____ Data to process

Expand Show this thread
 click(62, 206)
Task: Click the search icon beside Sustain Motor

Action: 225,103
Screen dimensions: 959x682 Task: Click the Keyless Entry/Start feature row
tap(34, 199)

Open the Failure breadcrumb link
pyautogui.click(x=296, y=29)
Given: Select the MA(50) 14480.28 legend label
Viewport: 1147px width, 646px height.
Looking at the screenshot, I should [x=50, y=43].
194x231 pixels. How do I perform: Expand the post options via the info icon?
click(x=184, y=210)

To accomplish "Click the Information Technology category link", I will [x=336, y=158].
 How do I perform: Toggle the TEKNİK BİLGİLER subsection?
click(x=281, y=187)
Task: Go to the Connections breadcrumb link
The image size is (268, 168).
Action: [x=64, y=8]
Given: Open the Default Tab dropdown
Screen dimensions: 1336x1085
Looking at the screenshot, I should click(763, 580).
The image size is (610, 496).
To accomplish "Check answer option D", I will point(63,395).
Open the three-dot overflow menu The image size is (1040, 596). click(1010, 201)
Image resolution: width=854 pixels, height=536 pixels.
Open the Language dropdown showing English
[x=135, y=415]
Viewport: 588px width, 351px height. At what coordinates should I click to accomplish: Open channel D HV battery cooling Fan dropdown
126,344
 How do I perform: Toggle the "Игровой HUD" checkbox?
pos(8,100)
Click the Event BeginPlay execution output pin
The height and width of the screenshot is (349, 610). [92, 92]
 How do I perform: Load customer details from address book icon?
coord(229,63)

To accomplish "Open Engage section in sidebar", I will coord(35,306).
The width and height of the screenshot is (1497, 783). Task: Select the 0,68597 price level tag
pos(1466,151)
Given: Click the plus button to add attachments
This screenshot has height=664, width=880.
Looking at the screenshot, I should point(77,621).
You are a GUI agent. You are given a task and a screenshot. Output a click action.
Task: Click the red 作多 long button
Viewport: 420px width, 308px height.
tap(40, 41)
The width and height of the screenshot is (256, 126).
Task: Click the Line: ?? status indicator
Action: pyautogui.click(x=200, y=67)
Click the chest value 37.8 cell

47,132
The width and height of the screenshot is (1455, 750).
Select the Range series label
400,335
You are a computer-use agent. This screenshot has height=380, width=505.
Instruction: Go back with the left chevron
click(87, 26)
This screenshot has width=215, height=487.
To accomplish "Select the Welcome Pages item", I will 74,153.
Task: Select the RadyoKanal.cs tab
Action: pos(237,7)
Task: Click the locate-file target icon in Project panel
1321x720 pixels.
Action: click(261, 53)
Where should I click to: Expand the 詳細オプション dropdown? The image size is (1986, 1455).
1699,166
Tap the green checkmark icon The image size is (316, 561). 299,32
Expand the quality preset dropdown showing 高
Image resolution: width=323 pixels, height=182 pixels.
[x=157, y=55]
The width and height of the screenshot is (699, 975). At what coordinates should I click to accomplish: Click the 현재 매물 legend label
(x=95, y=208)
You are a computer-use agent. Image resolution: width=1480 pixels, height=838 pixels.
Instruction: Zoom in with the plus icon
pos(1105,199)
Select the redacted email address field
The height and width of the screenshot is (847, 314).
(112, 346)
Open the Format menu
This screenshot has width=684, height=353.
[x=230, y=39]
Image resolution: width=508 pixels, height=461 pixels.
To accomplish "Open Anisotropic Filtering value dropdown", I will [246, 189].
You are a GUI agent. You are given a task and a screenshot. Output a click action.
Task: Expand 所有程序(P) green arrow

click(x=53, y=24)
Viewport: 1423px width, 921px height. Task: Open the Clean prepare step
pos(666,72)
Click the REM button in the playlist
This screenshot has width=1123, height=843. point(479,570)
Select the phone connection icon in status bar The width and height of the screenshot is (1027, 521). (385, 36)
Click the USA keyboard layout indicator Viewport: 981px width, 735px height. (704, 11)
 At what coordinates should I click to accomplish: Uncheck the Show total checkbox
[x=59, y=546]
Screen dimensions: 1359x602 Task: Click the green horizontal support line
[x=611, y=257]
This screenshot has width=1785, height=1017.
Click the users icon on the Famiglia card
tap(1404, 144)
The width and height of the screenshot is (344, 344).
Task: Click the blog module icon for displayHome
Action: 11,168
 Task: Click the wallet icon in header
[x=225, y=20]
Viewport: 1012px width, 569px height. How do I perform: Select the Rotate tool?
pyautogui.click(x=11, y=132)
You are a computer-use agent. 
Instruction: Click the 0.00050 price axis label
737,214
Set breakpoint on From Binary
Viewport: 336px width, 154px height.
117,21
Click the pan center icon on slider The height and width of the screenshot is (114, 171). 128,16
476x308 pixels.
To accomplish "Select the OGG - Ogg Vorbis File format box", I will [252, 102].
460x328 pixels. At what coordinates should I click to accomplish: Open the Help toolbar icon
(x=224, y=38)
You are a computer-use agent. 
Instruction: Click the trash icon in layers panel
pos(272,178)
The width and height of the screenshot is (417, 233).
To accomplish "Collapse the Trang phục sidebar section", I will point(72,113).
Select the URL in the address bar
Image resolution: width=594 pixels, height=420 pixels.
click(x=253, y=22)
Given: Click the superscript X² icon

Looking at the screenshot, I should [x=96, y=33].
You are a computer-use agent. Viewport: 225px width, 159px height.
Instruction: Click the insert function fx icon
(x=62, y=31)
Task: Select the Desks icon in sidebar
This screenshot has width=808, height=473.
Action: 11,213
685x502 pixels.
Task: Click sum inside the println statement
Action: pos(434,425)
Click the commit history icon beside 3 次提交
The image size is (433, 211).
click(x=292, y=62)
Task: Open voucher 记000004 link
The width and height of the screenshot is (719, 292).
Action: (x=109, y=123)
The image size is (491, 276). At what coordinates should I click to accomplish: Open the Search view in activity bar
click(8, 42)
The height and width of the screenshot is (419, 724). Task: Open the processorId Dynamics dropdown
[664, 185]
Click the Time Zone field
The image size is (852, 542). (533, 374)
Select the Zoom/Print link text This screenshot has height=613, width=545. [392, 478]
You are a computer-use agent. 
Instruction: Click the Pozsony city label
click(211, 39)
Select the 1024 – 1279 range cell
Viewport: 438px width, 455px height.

________

# [What this task involves]
Rewrite the lines with "Sustain Pedal" in place of "Sustain Motor", keeping everything else the same.

# [Answer to the exercise]
Expand Show this thread
 click(62, 206)
Task: Click the search icon beside Sustain Pedal

Action: 225,103
Screen dimensions: 959x682 Task: Click the Keyless Entry/Start feature row
tap(34, 199)

Open the Failure breadcrumb link
pyautogui.click(x=296, y=29)
Given: Select the MA(50) 14480.28 legend label
Viewport: 1147px width, 646px height.
Looking at the screenshot, I should [x=50, y=43].
194x231 pixels. How do I perform: Expand the post options via the info icon?
click(x=184, y=210)

To accomplish "Click the Information Technology category link", I will [x=336, y=158].
 How do I perform: Toggle the TEKNİK BİLGİLER subsection?
click(x=281, y=187)
Task: Go to the Connections breadcrumb link
The image size is (268, 168).
Action: [x=64, y=8]
Given: Open the Default Tab dropdown
Screen dimensions: 1336x1085
Looking at the screenshot, I should click(763, 580).
The image size is (610, 496).
To accomplish "Check answer option D", I will point(63,395).
Open the three-dot overflow menu The image size is (1040, 596). click(1010, 201)
Image resolution: width=854 pixels, height=536 pixels.
Open the Language dropdown showing English
[x=135, y=415]
Viewport: 588px width, 351px height. At what coordinates should I click to accomplish: Open channel D HV battery cooling Fan dropdown
126,344
 How do I perform: Toggle the "Игровой HUD" checkbox?
pos(8,100)
Click the Event BeginPlay execution output pin
The height and width of the screenshot is (349, 610). [92, 92]
 How do I perform: Load customer details from address book icon?
coord(229,63)

To accomplish "Open Engage section in sidebar", I will coord(35,306).
The width and height of the screenshot is (1497, 783). Task: Select the 0,68597 price level tag
pos(1466,151)
Given: Click the plus button to add attachments
This screenshot has height=664, width=880.
Looking at the screenshot, I should point(77,621).
You are a GUI agent. You are given a task and a screenshot. Output a click action.
Task: Click the red 作多 long button
Viewport: 420px width, 308px height.
tap(40, 41)
The width and height of the screenshot is (256, 126).
Task: Click the Line: ?? status indicator
Action: pyautogui.click(x=200, y=67)
Click the chest value 37.8 cell

47,132
The width and height of the screenshot is (1455, 750).
Select the Range series label
400,335
You are a computer-use agent. This screenshot has height=380, width=505.
Instruction: Go back with the left chevron
click(87, 26)
This screenshot has width=215, height=487.
To accomplish "Select the Welcome Pages item", I will 74,153.
Task: Select the RadyoKanal.cs tab
Action: pos(237,7)
Task: Click the locate-file target icon in Project panel
1321x720 pixels.
Action: click(261, 53)
Where should I click to: Expand the 詳細オプション dropdown? The image size is (1986, 1455).
1699,166
Tap the green checkmark icon The image size is (316, 561). 299,32
Expand the quality preset dropdown showing 高
Image resolution: width=323 pixels, height=182 pixels.
[x=157, y=55]
The width and height of the screenshot is (699, 975). At what coordinates should I click to accomplish: Click the 현재 매물 legend label
(x=95, y=208)
You are a computer-use agent. Image resolution: width=1480 pixels, height=838 pixels.
Instruction: Zoom in with the plus icon
pos(1105,199)
Select the redacted email address field
The height and width of the screenshot is (847, 314).
(112, 346)
Open the Format menu
This screenshot has width=684, height=353.
[x=230, y=39]
Image resolution: width=508 pixels, height=461 pixels.
To accomplish "Open Anisotropic Filtering value dropdown", I will [246, 189].
You are a GUI agent. You are given a task and a screenshot. Output a click action.
Task: Expand 所有程序(P) green arrow

click(x=53, y=24)
Viewport: 1423px width, 921px height. Task: Open the Clean prepare step
pos(666,72)
Click the REM button in the playlist
This screenshot has width=1123, height=843. point(479,570)
Select the phone connection icon in status bar The width and height of the screenshot is (1027, 521). (385, 36)
Click the USA keyboard layout indicator Viewport: 981px width, 735px height. (704, 11)
 At what coordinates should I click to accomplish: Uncheck the Show total checkbox
[x=59, y=546]
Screen dimensions: 1359x602 Task: Click the green horizontal support line
[x=611, y=257]
This screenshot has width=1785, height=1017.
Click the users icon on the Famiglia card
tap(1404, 144)
The width and height of the screenshot is (344, 344).
Task: Click the blog module icon for displayHome
Action: 11,168
 Task: Click the wallet icon in header
[x=225, y=20]
Viewport: 1012px width, 569px height. How do I perform: Select the Rotate tool?
pyautogui.click(x=11, y=132)
You are a computer-use agent. 
Instruction: Click the 0.00050 price axis label
737,214
Set breakpoint on From Binary
Viewport: 336px width, 154px height.
117,21
Click the pan center icon on slider The height and width of the screenshot is (114, 171). 128,16
476x308 pixels.
To accomplish "Select the OGG - Ogg Vorbis File format box", I will [252, 102].
460x328 pixels. At what coordinates should I click to accomplish: Open the Help toolbar icon
(x=224, y=38)
You are a computer-use agent. 
Instruction: Click the trash icon in layers panel
pos(272,178)
The width and height of the screenshot is (417, 233).
To accomplish "Collapse the Trang phục sidebar section", I will point(72,113).
Select the URL in the address bar
Image resolution: width=594 pixels, height=420 pixels.
click(x=253, y=22)
Given: Click the superscript X² icon

Looking at the screenshot, I should [x=96, y=33].
You are a computer-use agent. Viewport: 225px width, 159px height.
Instruction: Click the insert function fx icon
(x=62, y=31)
Task: Select the Desks icon in sidebar
This screenshot has width=808, height=473.
Action: 11,213
685x502 pixels.
Task: Click sum inside the println statement
Action: pos(434,425)
Click the commit history icon beside 3 次提交
The image size is (433, 211).
click(x=292, y=62)
Task: Open voucher 记000004 link
The width and height of the screenshot is (719, 292).
Action: (x=109, y=123)
The image size is (491, 276). At what coordinates should I click to accomplish: Open the Search view in activity bar
click(8, 42)
The height and width of the screenshot is (419, 724). Task: Open the processorId Dynamics dropdown
[664, 185]
Click the Time Zone field
The image size is (852, 542). (533, 374)
Select the Zoom/Print link text This screenshot has height=613, width=545. [392, 478]
You are a computer-use agent. 
Instruction: Click the Pozsony city label
click(211, 39)
Select the 1024 – 1279 range cell
Viewport: 438px width, 455px height.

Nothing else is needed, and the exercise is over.